Imagine an arousal scale between 0 to 10 where 0 is sleep and 10 is blind panic. As you prepare for your event your arousal level rises. At about 6 on the scale you find yourself focused, motivated and physically ready. This could be considered the zone state. Any less than 6 and you don’t put in the effort required to perform at your best while anything above 6 and you begin to lose focus and your mind is jumping all over the place as you begin to feel less in control and more anxious.
So the question becomes, how can I get to 6 and stay there?
Here is what you need to do if you feel you’re slipping too high up the scale:
- If you feel like you have butterflies in the tummy take a moment to imagine that you can make them fly in formation. Now you have control!

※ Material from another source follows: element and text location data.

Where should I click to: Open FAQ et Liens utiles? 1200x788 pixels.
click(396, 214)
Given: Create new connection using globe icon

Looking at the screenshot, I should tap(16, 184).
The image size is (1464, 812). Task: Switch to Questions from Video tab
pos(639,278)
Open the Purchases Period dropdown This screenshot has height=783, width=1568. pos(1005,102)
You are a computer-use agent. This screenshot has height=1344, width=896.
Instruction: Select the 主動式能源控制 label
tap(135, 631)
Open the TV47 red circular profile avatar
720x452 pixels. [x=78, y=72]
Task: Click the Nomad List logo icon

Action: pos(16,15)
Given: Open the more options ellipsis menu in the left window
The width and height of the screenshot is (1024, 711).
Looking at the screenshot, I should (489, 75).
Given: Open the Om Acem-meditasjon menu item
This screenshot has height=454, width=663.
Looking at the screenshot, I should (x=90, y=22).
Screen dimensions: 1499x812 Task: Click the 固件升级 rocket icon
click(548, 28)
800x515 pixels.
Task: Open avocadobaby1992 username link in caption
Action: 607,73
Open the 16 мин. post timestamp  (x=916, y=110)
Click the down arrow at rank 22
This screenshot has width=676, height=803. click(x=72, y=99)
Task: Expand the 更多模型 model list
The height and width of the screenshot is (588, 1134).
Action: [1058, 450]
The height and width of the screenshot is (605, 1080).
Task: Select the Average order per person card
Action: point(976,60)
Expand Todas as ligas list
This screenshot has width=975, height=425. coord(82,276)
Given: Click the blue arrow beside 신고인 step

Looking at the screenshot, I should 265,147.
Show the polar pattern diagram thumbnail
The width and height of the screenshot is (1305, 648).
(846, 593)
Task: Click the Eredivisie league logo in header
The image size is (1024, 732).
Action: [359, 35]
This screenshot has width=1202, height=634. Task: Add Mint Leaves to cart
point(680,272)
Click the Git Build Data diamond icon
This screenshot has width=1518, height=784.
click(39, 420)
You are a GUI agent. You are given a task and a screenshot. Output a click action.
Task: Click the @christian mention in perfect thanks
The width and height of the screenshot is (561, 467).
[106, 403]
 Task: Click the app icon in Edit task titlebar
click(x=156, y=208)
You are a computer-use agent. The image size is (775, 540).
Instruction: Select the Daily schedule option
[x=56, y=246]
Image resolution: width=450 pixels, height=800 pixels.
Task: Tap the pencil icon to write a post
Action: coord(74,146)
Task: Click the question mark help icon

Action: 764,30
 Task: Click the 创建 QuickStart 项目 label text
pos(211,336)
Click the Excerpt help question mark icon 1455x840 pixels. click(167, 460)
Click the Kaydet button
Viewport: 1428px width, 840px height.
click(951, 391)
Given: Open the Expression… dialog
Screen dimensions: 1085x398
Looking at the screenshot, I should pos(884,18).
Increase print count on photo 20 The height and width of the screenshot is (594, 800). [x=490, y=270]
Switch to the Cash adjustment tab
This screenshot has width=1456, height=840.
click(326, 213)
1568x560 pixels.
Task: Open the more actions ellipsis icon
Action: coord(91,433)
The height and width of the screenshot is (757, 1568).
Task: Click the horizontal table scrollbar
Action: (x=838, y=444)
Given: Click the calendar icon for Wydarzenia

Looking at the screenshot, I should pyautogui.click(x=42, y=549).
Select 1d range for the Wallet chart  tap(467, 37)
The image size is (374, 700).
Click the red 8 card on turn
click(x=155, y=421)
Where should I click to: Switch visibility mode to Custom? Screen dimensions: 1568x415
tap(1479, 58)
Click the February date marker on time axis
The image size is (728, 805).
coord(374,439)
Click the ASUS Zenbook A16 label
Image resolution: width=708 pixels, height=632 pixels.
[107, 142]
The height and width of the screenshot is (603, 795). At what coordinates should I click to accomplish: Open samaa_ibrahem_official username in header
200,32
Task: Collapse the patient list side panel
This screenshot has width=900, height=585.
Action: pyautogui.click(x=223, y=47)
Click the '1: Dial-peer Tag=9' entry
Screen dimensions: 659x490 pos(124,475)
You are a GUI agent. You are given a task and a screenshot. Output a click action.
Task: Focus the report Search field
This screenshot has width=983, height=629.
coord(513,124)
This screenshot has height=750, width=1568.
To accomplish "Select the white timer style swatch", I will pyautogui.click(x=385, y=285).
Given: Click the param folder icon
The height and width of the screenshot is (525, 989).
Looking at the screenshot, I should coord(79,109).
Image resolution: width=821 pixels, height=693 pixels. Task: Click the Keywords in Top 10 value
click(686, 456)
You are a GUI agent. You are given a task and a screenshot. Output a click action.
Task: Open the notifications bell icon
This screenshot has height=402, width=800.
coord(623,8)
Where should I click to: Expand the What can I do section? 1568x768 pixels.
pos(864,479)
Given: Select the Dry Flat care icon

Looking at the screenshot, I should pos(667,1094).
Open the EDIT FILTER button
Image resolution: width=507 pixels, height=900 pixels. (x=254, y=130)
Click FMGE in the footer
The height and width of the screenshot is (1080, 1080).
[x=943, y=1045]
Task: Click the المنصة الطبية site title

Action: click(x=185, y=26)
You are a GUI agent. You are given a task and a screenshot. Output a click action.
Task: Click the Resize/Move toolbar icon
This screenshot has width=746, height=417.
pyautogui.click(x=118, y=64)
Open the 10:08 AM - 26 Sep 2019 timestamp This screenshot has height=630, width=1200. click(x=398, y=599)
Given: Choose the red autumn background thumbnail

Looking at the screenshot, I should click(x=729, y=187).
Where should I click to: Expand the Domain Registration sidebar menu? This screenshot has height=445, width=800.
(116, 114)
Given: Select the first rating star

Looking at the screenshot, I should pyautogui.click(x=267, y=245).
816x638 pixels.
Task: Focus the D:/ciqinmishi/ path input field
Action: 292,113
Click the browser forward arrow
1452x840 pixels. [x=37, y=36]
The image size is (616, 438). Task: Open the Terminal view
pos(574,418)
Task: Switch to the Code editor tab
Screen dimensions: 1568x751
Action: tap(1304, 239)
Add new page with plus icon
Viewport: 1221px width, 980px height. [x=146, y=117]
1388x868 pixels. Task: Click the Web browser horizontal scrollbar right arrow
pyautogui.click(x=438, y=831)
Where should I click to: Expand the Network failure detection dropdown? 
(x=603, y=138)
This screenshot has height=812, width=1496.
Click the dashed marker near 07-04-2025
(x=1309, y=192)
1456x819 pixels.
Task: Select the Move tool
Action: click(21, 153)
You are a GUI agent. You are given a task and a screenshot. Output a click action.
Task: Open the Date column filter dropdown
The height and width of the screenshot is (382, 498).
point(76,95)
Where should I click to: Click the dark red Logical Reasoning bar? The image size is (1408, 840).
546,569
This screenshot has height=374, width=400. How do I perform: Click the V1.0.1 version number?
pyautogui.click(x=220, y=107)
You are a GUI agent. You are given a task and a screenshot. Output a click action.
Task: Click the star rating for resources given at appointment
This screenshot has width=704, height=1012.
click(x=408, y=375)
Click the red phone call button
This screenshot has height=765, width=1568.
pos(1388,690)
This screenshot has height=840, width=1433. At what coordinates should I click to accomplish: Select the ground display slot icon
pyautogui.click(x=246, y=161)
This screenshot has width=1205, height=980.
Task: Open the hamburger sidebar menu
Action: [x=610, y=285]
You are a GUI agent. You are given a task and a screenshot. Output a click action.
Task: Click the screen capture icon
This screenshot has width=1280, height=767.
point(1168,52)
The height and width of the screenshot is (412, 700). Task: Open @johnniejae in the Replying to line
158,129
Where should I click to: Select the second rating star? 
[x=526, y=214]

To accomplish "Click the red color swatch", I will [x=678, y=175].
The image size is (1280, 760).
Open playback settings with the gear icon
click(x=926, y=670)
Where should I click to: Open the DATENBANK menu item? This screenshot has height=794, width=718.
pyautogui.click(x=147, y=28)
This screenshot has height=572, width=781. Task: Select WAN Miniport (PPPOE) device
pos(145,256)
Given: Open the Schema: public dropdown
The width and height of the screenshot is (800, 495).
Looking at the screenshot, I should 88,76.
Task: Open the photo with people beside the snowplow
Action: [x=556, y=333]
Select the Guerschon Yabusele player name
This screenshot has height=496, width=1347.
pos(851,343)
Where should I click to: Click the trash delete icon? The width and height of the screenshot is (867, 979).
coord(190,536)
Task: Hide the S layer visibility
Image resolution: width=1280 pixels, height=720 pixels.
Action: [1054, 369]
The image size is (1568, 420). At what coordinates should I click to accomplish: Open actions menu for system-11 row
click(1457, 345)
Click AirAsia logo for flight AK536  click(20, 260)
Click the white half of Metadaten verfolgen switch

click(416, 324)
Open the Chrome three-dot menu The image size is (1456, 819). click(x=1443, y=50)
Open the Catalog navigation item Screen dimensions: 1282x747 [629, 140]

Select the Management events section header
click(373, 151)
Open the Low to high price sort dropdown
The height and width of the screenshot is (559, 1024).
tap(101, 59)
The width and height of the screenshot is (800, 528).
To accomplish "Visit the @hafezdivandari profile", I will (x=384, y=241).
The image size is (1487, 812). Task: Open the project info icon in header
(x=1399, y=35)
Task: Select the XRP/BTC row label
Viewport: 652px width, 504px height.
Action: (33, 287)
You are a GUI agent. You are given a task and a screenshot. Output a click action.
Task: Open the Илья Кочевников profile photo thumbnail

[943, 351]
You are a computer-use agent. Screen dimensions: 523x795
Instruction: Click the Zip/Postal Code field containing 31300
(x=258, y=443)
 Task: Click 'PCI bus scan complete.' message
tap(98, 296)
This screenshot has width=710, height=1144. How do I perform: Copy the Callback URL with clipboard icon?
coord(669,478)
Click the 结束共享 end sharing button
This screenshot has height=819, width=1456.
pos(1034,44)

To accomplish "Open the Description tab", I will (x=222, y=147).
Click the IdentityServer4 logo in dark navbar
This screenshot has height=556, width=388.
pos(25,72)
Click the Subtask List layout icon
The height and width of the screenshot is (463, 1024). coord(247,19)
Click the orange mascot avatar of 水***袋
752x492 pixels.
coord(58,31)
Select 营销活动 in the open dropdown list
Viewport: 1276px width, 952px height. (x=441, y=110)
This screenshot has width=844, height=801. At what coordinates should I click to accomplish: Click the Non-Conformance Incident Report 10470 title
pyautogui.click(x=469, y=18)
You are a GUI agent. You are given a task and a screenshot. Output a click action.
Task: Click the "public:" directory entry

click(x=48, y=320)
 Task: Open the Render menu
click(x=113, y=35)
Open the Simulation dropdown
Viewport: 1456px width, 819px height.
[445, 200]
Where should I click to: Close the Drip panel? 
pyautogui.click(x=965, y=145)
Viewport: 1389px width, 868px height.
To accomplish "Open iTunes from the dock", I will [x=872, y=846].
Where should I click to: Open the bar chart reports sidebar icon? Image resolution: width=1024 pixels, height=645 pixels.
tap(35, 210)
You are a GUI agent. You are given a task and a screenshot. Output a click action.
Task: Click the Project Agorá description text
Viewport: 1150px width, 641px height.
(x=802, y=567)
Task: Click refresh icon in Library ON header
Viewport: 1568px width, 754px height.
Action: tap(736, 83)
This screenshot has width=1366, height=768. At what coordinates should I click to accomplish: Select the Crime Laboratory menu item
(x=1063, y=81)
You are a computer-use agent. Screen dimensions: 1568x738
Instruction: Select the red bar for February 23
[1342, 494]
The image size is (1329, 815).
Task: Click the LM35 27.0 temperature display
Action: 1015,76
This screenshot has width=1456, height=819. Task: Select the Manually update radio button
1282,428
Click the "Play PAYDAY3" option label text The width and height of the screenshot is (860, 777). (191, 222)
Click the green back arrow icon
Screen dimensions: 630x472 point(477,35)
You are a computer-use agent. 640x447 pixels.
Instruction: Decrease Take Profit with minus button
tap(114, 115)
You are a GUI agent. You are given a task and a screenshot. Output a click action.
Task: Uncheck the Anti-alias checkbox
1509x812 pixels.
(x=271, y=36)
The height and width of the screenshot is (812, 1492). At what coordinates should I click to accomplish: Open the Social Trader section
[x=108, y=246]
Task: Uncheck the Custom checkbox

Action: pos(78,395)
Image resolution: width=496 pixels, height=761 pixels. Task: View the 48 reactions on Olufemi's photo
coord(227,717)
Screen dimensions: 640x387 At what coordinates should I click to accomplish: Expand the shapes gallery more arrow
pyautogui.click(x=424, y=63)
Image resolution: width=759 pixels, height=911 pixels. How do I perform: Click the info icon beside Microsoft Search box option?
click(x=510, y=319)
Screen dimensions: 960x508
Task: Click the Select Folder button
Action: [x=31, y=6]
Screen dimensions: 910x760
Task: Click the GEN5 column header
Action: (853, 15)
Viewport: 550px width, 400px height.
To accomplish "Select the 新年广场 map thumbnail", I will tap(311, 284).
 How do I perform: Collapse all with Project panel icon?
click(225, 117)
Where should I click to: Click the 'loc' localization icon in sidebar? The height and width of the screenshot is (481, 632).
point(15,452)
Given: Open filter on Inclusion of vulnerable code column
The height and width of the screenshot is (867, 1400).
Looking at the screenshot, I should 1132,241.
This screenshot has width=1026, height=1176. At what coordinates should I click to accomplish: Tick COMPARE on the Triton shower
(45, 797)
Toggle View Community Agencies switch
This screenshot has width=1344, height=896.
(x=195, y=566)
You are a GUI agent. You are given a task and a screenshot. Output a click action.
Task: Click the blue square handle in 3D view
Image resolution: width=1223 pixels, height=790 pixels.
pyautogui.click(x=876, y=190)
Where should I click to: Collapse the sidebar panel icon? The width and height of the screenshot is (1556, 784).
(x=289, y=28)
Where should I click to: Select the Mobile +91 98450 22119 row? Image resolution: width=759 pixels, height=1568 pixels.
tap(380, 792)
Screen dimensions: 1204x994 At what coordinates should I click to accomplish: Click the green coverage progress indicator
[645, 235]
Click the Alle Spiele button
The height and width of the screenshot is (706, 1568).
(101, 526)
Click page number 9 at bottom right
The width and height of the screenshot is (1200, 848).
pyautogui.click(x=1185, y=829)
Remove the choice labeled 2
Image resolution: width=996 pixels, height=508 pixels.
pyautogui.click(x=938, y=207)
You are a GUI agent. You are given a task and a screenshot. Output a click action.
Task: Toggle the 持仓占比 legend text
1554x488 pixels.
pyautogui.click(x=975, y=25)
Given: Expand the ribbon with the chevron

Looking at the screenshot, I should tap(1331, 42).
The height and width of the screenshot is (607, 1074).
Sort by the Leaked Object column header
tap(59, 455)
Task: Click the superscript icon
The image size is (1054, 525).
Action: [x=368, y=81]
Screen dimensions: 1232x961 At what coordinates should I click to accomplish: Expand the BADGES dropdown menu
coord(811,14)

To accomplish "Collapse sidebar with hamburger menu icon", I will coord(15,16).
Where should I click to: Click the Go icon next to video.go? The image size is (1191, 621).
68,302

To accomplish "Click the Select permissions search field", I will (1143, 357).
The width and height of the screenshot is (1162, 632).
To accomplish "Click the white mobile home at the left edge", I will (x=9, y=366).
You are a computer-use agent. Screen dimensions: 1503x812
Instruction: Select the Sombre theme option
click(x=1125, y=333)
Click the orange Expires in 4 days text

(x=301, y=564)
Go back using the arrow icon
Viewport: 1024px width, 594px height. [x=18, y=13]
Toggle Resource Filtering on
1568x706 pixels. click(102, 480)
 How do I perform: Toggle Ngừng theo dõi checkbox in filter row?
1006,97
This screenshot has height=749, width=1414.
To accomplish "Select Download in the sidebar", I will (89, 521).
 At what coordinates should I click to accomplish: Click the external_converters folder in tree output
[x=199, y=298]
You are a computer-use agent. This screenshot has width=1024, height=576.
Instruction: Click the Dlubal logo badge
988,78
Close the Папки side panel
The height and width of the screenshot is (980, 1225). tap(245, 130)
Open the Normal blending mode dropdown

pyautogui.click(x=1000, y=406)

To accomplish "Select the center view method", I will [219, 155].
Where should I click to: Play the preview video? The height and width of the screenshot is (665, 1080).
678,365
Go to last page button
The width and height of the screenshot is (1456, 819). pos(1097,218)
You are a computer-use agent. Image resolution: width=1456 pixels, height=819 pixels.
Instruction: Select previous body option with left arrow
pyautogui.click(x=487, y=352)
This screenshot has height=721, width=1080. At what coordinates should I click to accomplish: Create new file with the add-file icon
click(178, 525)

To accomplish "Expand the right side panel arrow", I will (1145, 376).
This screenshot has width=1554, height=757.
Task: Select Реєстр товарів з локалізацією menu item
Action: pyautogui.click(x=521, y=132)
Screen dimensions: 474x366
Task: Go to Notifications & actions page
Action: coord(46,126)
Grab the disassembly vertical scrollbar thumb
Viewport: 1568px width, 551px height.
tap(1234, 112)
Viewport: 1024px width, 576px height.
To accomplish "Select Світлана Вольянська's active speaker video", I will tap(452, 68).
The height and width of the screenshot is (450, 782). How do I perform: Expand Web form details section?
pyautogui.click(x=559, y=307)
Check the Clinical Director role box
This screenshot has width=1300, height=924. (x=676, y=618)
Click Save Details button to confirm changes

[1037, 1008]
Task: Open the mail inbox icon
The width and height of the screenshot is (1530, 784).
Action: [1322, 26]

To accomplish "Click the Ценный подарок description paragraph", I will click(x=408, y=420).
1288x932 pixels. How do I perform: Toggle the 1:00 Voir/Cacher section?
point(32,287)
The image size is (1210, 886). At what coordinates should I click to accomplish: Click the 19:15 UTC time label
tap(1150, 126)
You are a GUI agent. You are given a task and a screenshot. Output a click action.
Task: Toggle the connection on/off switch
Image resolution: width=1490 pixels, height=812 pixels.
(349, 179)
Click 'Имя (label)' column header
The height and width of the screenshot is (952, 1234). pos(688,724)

- Take control of your breathing by consciously taking in a breath and breathing out slowly. Some cyclists find it useful to imagine they are breathing in blue energized air while breathing out red tension.
- Muscles become tense when we are anxious so take control by using progressive relaxation. First tense up your legs, take in a deep breath and as you breathe out relax the muscles in your legs. Do the same for your upper body, tense shoulders arms and make two fists. Take a deep breath and then release the tension.
- To stop the negative chatter that can begin to happen with pre-race nerves use positive self talk – “I am Strong” “ I am fast.”
- Spend some time before your race to visualise what you want to do in the race. See yourself moving up the bunch, climbing easily up the hill or sprinting to the line.